• **Records drawn from a dataset**
------------------------------------------------

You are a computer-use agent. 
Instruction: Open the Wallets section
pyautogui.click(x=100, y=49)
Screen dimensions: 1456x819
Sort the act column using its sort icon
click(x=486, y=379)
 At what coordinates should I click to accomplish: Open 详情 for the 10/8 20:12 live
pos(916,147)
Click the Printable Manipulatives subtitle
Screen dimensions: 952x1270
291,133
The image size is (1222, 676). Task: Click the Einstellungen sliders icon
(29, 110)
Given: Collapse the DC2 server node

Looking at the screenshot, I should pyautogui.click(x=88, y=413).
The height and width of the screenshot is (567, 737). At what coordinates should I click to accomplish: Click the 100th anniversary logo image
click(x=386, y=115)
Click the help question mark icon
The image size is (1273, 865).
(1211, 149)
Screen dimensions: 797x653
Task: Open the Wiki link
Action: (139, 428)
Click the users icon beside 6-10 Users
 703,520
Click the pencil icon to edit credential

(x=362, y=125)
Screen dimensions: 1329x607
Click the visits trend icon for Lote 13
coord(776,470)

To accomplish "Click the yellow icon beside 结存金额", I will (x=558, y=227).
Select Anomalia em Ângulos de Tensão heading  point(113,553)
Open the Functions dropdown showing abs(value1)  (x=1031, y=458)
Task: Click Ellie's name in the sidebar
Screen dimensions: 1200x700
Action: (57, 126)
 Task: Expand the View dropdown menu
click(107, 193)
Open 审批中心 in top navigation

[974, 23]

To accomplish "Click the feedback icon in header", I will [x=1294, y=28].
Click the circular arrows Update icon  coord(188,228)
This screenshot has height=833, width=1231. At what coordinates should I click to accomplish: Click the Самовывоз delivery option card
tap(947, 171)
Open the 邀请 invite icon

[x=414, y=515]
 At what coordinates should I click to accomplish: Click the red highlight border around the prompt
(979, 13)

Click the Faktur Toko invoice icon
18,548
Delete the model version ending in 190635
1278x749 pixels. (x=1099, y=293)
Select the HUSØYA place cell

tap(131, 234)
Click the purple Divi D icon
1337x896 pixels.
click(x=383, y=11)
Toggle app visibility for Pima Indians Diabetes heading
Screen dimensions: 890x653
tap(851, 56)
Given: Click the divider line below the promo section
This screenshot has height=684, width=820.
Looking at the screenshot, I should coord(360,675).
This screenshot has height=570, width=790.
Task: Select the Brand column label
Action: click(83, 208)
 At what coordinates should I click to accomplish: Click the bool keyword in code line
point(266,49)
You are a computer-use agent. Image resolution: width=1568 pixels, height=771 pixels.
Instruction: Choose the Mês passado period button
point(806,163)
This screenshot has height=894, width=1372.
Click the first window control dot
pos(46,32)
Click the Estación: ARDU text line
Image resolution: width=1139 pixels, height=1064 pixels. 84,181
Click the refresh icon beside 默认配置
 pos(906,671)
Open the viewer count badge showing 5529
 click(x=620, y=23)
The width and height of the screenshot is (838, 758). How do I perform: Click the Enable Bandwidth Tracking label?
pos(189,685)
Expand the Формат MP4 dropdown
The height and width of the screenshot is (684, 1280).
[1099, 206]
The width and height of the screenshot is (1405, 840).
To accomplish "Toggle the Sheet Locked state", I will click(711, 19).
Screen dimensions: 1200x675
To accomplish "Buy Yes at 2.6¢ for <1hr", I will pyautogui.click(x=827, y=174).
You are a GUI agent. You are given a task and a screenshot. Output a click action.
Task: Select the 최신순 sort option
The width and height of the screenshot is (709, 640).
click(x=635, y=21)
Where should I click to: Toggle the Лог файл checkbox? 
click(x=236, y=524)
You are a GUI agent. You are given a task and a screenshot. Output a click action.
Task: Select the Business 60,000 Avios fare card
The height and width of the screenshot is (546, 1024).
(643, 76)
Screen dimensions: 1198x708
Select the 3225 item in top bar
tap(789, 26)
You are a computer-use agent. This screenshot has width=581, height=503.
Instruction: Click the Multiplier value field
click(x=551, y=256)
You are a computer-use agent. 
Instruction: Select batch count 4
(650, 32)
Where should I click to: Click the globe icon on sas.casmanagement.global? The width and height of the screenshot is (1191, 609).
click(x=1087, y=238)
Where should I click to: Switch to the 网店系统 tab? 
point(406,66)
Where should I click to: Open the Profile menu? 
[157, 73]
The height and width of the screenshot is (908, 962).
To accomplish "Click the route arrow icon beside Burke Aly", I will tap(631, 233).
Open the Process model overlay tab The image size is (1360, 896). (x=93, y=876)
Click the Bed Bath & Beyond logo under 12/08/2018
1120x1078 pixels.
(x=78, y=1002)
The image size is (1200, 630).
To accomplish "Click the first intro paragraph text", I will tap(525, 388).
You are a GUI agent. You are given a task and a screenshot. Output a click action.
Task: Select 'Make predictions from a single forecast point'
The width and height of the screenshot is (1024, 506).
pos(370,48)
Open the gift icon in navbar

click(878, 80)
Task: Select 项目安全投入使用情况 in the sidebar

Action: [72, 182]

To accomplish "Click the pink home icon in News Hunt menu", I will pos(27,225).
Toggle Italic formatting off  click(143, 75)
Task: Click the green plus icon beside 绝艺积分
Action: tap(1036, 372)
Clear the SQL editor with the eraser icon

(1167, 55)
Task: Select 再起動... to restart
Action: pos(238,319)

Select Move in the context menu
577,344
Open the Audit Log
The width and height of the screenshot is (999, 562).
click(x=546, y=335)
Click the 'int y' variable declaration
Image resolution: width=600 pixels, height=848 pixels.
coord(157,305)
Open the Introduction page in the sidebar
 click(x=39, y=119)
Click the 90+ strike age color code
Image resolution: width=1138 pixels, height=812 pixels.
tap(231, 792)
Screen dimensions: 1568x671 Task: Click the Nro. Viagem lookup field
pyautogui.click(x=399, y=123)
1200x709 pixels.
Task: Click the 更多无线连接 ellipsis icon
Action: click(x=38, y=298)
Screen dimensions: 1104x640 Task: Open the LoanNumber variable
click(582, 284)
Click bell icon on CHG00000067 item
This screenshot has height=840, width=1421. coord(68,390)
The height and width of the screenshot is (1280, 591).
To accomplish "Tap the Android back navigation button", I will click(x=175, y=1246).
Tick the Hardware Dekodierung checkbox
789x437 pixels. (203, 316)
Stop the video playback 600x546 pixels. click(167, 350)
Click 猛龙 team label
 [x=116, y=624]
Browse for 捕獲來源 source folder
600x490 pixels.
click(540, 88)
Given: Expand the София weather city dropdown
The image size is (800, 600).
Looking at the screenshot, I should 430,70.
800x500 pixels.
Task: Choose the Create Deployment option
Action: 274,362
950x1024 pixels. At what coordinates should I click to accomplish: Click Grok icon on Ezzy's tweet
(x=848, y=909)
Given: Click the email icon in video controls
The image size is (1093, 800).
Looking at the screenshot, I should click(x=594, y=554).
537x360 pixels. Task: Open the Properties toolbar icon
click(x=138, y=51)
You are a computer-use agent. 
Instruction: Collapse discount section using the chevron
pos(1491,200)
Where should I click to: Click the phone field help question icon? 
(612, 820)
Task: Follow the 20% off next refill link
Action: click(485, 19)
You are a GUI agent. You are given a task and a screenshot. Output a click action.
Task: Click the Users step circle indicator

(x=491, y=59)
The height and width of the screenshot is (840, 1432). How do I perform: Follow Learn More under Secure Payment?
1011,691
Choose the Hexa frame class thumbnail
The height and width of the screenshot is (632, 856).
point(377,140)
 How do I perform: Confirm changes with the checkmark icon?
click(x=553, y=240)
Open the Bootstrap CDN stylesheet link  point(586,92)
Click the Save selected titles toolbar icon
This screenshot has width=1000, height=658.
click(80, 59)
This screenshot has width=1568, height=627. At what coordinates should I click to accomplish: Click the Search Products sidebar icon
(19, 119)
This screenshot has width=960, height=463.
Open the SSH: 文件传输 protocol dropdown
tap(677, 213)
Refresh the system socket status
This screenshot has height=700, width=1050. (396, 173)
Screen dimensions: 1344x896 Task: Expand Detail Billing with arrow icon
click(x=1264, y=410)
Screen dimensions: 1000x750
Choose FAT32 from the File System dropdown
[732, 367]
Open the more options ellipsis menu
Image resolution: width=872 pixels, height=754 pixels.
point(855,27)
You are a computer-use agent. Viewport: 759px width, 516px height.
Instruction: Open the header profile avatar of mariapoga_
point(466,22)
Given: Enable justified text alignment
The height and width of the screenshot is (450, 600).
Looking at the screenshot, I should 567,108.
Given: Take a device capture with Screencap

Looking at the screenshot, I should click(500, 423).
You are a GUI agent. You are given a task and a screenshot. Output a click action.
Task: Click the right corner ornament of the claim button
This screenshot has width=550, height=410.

------------------------------------------------

• **Your instructions**
The lines needed are those in the data above that hold the string "video"; copy each of them.

• **Exercise answer**
Stop the video playback 600x546 pixels. click(167, 350)
Given: Click the email icon in video controls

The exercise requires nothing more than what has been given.